**Records for this exercise**
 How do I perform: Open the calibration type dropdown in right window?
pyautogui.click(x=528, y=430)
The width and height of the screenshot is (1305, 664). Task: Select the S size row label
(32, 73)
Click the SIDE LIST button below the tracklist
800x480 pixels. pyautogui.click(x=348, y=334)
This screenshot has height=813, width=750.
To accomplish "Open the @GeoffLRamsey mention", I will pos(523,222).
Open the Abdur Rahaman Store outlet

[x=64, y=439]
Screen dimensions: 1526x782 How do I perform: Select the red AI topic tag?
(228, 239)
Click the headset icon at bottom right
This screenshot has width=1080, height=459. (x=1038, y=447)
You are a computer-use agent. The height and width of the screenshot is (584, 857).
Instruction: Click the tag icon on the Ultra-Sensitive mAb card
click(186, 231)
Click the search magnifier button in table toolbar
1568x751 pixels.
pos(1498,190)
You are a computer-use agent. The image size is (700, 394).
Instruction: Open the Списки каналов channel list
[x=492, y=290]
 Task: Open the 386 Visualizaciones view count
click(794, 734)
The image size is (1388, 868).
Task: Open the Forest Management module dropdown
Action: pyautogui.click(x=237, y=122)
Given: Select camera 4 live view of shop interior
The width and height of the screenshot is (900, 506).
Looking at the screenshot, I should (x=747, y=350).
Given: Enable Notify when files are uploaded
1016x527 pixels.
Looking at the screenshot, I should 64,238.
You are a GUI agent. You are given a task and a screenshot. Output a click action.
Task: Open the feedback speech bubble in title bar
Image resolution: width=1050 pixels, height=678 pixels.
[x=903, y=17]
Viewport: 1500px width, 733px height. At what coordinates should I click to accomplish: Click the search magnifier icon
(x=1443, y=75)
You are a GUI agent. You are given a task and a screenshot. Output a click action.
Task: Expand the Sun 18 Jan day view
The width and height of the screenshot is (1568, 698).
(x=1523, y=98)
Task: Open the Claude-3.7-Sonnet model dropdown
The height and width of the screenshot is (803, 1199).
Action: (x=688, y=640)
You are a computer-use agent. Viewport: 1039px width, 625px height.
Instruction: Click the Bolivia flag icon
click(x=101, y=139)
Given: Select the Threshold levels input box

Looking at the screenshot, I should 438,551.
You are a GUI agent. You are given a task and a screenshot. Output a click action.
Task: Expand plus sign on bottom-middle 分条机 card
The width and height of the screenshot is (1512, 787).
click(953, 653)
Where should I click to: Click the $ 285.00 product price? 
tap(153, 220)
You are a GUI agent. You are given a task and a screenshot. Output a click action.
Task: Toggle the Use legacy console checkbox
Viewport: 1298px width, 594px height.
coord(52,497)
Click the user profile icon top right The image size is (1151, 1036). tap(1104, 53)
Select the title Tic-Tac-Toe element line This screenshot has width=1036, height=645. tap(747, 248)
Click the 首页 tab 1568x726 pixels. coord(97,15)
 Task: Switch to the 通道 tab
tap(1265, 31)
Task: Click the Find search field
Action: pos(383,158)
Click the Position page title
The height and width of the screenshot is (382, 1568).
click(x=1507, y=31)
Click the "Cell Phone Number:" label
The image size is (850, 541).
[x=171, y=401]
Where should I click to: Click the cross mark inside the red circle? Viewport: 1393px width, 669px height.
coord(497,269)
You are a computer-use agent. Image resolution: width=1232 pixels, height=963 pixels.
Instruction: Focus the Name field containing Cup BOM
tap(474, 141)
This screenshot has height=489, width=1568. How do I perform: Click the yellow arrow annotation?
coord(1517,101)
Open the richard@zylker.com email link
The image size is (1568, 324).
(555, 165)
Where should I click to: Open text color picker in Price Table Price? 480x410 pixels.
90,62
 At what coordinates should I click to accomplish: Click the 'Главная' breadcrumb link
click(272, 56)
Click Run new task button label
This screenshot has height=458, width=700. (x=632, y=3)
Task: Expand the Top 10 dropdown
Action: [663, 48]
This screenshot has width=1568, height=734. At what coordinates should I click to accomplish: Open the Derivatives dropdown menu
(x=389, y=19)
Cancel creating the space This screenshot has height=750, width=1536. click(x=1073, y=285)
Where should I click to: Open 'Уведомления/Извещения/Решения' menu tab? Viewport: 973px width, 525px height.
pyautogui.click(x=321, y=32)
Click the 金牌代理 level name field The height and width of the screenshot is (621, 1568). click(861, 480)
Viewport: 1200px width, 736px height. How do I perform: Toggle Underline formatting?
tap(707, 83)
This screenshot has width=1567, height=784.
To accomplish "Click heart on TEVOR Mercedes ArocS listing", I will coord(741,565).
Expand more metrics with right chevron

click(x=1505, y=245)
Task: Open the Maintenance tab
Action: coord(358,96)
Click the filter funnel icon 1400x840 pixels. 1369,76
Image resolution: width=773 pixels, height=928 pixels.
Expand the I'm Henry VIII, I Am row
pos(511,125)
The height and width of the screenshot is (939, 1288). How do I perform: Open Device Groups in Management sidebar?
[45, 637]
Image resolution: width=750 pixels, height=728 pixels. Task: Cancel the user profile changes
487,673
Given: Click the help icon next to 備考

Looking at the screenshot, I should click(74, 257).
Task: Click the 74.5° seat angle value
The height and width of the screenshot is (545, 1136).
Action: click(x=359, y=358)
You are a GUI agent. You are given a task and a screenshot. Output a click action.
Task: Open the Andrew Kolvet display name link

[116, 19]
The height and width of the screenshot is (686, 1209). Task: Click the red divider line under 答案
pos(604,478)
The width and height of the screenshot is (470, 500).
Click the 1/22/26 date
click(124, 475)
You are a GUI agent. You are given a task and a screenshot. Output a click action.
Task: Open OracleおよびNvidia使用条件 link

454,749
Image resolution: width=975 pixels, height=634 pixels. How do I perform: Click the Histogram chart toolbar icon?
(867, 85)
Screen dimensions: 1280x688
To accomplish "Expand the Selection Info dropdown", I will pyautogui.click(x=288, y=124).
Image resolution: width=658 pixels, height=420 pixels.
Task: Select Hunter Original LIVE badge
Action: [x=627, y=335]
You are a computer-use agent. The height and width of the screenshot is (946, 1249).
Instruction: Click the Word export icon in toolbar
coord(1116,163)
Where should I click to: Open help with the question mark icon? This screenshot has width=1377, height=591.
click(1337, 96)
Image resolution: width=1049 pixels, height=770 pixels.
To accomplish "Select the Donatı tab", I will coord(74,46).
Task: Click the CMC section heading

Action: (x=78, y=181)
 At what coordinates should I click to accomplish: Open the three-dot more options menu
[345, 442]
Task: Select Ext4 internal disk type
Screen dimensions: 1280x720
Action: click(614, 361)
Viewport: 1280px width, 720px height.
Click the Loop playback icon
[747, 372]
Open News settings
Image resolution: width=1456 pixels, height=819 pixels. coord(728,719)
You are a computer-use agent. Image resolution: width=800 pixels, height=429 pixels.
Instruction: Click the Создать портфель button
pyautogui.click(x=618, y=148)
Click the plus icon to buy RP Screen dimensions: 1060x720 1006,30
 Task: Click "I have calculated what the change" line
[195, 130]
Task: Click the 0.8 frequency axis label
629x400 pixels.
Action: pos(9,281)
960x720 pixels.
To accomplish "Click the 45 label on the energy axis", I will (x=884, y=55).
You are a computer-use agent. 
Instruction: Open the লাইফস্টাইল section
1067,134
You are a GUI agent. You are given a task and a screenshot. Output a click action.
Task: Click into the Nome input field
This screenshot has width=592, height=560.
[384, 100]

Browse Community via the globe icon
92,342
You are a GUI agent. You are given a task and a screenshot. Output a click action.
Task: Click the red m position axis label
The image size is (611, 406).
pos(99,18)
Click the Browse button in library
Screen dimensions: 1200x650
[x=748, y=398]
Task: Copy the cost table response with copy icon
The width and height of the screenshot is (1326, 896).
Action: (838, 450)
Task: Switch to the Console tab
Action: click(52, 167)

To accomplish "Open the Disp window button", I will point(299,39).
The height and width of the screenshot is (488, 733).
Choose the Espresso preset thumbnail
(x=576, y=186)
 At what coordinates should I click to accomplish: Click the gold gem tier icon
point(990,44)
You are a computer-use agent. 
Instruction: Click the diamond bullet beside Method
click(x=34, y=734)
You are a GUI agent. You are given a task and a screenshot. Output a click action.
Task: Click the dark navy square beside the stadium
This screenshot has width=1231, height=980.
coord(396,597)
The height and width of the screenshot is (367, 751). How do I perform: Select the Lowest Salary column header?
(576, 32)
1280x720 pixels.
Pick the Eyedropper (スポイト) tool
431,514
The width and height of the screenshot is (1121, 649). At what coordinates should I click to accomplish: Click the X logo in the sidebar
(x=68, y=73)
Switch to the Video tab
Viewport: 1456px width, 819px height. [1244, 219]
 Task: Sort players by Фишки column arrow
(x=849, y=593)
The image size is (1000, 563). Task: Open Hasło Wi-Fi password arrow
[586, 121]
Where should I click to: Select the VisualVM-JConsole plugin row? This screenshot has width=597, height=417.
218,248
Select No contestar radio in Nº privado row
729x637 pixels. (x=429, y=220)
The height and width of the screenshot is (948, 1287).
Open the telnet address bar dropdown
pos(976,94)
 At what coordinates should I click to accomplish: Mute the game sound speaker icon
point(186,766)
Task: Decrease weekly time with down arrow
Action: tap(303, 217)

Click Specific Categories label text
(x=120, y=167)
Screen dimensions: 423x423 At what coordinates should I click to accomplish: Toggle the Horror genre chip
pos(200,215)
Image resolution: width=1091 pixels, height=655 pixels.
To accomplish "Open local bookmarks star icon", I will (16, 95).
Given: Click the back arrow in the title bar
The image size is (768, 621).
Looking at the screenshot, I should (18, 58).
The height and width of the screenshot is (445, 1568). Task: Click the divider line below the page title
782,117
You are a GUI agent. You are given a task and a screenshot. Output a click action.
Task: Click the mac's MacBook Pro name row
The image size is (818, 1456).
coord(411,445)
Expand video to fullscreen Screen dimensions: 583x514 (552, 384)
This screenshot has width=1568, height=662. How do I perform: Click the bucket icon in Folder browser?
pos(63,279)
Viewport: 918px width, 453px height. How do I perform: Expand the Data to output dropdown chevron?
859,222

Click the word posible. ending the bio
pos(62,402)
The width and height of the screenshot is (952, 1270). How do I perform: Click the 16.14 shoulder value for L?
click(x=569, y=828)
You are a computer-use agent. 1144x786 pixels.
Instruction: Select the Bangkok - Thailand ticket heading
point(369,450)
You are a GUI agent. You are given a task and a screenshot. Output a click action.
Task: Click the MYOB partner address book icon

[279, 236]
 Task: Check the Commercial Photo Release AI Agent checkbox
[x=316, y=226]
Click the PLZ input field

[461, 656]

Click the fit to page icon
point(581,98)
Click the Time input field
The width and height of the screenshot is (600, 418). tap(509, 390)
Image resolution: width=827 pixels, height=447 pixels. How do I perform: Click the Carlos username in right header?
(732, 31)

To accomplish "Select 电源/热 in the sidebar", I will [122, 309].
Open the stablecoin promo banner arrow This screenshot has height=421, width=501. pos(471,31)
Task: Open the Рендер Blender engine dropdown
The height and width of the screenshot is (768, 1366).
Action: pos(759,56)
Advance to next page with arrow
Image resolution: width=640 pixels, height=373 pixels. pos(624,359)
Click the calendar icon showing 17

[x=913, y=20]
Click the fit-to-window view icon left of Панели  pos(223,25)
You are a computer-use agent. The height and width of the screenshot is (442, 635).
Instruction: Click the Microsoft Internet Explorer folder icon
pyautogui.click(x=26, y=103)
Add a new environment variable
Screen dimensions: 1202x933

**What you have to do**
Set down, exactly as they appear above, all lines from the one that has "Task: Click the 0.8 frequency axis label" down to the one that has "Click the Browse button in library", including those two and no others.

**Completed task**
Task: Click the 0.8 frequency axis label
629x400 pixels.
Action: pos(9,281)
960x720 pixels.
To accomplish "Click the 45 label on the energy axis", I will (x=884, y=55).
You are a computer-use agent. 
Instruction: Open the লাইফস্টাইল section
1067,134
You are a GUI agent. You are given a task and a screenshot. Output a click action.
Task: Click into the Nome input field
This screenshot has width=592, height=560.
[384, 100]

Browse Community via the globe icon
92,342
You are a GUI agent. You are given a task and a screenshot. Output a click action.
Task: Click the red m position axis label
The image size is (611, 406).
pos(99,18)
Click the Browse button in library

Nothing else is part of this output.